2. **Thinking about the Range (What numbers can come out as 'f(x)'?):**
Now, let's think about the results we get.
* Look at the $x^2$ part. When you square any number, the answer is always zero or a positive number. For example, $3^2=9$, $(-2)^2=4$, and $0^2=0$. It can never be a negative number!
* The smallest $x^2$ can ever be is 0 (which happens when $x$ is 0).
* So, if $x^2$ is at its smallest (0), then $3x^2$ is also $3 \times 0 = 0$.
* When $3x^2$ is 0, our whole expression becomes $0 - 10 = -10$. This is the smallest number our math machine can make!
* If $x^2$ gets bigger (like 1, 4, 9, etc.), then $3x^2$ will be bigger (like 3, 12, 27, etc.).
* This means $3x^2-10$ will be numbers like $3-10=-7$, $12-10=2$, $27-10=17$. These are all numbers greater than -10.
So, the output of our machine will always be -10 or any number larger than -10.

Alternative answer

Answer: Domain: All real numbers, or $(-\infty, \infty)$
Range: All real numbers greater than or equal to -10, or $[-10, \infty)$ Explain
This is a question about the domain and range of a quadratic function . The solving step is:

First, let's figure out the **domain**. The domain is all the numbers we can put into our function, $f(x)=3x^2-10$.
Can we square any number? Yes! Can we multiply any number by 3? Yes! Can we subtract 10 from any number? Yes! Since there's nothing that would make this function undefined (like dividing by zero or taking the square root of a negative number), we can put *any* real number into this function.
So, the domain is all real numbers. We can write this as $(-\infty, \infty)$.

Next, let's figure out the **range**. The range is all the numbers we can get *out* of the function.
Let's think about the $x^2$ part first. When you square any real number, the result is always zero or positive.

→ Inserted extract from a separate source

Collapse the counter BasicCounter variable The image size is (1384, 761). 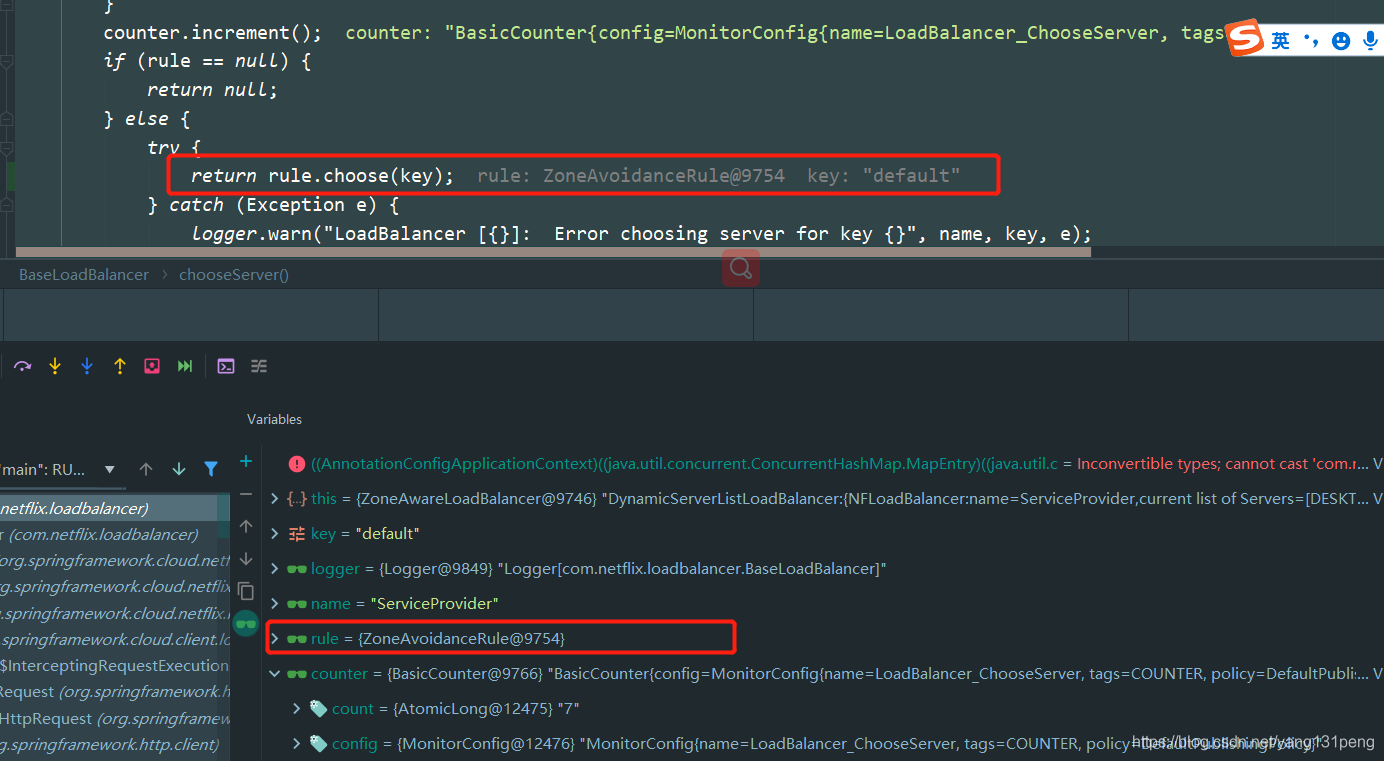[x=274, y=673]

For example, $2^2=4$, $(-2)^2=4$, and $0^2=0$. So, the smallest value $x^2$ can be is 0.
Now, let's look at $3x^2$. Since $x^2$ is always greater than or equal to 0, $3x^2$ will also always be greater than or equal to $3 \times 0 = 0$.
Finally, we have $3x^2 - 10$. Since the smallest $3x^2$ can be is 0, the smallest our whole function $f(x)$ can be is $0 - 10 = -10$.
The function can go as low as -10, and because $x^2$ can get infinitely large, $3x^2 - 10$ can also get infinitely large.
So, the range is all real numbers greater than or equal to -10. We can write this as $[-10, \infty)$.

Alternative answer

Answer:
Domain: $(-\infty, \infty)$
Range: $[-10, \infty)$

Explain
This is a question about the **domain and range of a function**. The domain is like asking "What numbers can I plug into this math machine (function)?" and the range is "What numbers can come out of this machine?"

The solving step is:

1. **Understand the function:** We have $f(x) = 3x^2 - 10$. This is a type of function called a quadratic function, and its graph is shaped like a 'U' (we call it a parabola!).

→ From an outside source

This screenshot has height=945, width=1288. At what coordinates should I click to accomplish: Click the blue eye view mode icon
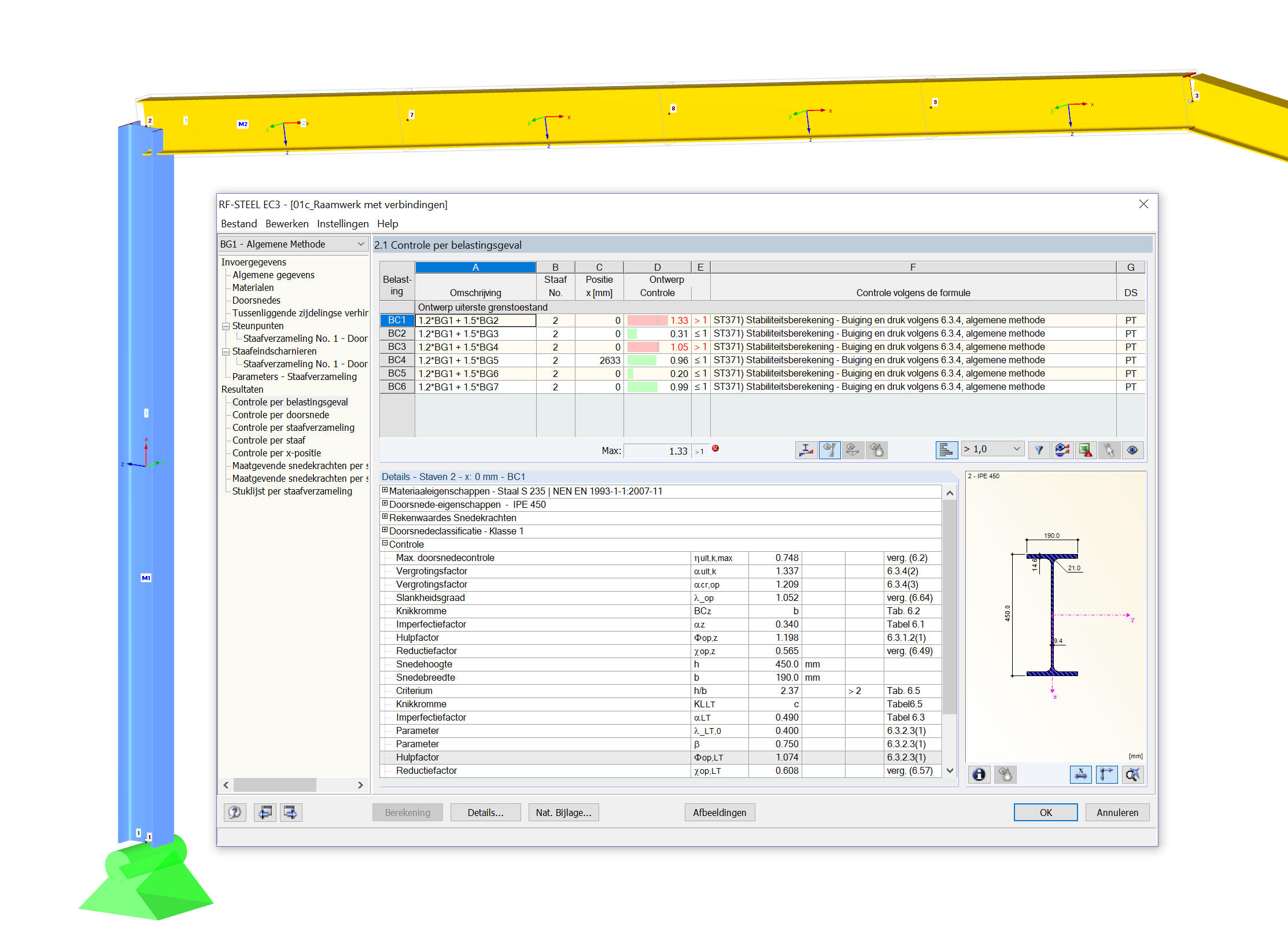pos(1132,450)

2. **Find the Domain (what can 'x' be?):**
* Can we square any number? Yes! You can square positive numbers, negative numbers, and zero.
* Can we multiply any number by 3? Yes!
* Can we subtract 10 from any number? Yes!
* Since there are no numbers that would break our math rules (like dividing by zero or taking the square root of a negative number), 'x' can be any real number.
* So, the domain is all real numbers, which we write as $(-\infty, \infty)$. This just means from really, really small negative numbers all the way up to really, really big positive numbers.

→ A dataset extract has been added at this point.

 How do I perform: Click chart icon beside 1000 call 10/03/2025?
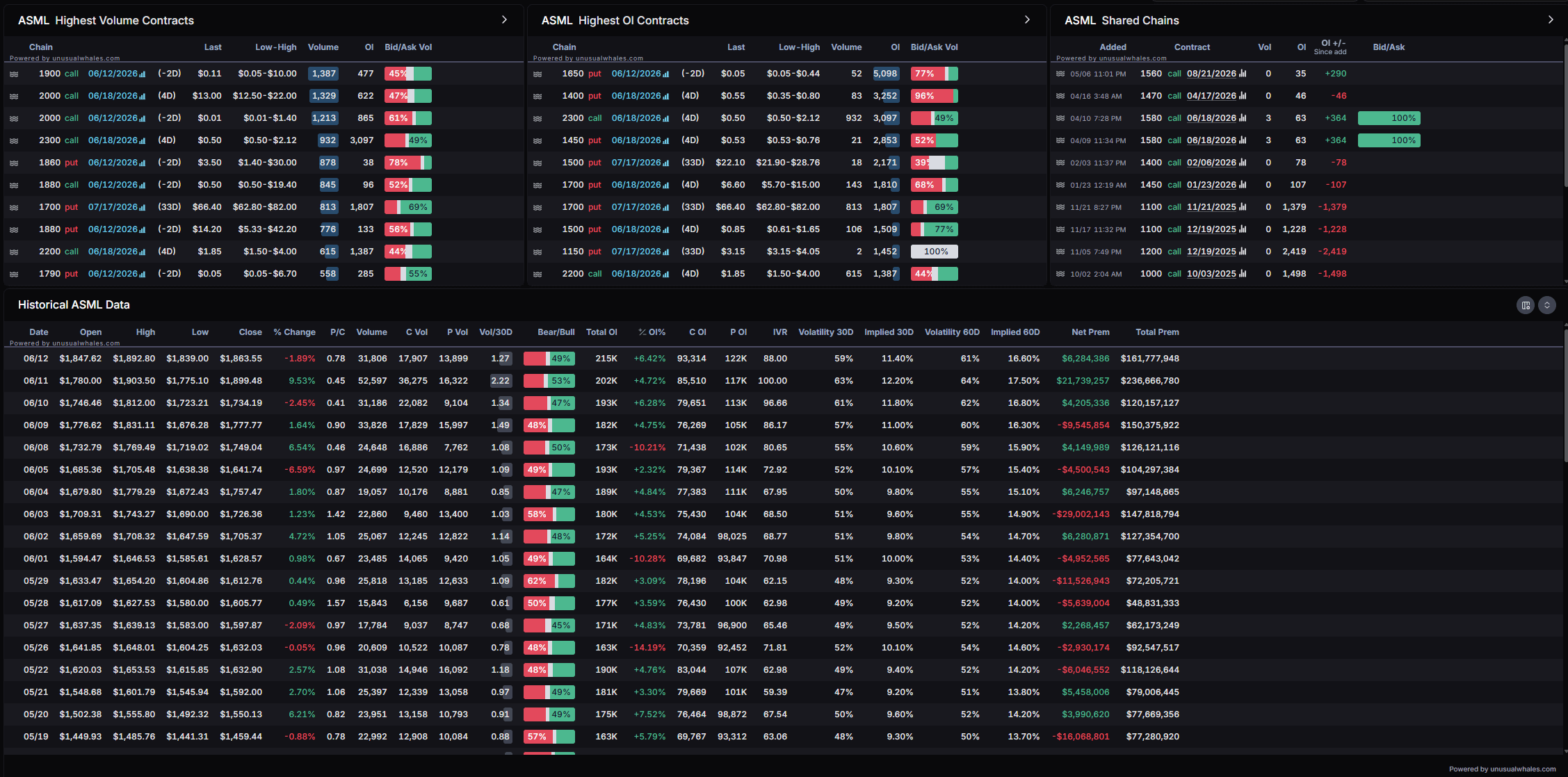[1243, 274]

3. **Find the Range (what can 'f(x)' or 'y' be?):**
* Let's think about the $x^2$ part first. When you square any real number, the answer is always zero or positive. For example, $2^2=4$, $(-2)^2=4$, $0^2=0$. The smallest value $x^2$ can ever be is 0 (when $x=0$).
* Now, look at $3x^2$. Since $x^2$ is always 0 or positive, $3x^2$ will also always be 0 or positive. The smallest $3x^2$ can be is $3 \times 0 = 0$.
* Finally, let's look at $3x^2 - 10$. Since the smallest $3x^2$ can be is 0, the smallest $3x^2 - 10$ can be is $0 - 10 = -10$.
* Because $3x^2$ can get super big (as 'x' gets big, $x^2$ gets super big, and so does $3x^2$), $3x^2 - 10$ can also get super big.
* So, the output of our function, $f(x)$, will always be -10 or any number greater than -10.
* The range is $[-10, \infty)$. The square bracket means that -10 *is* included, and the infinity sign means it goes on forever!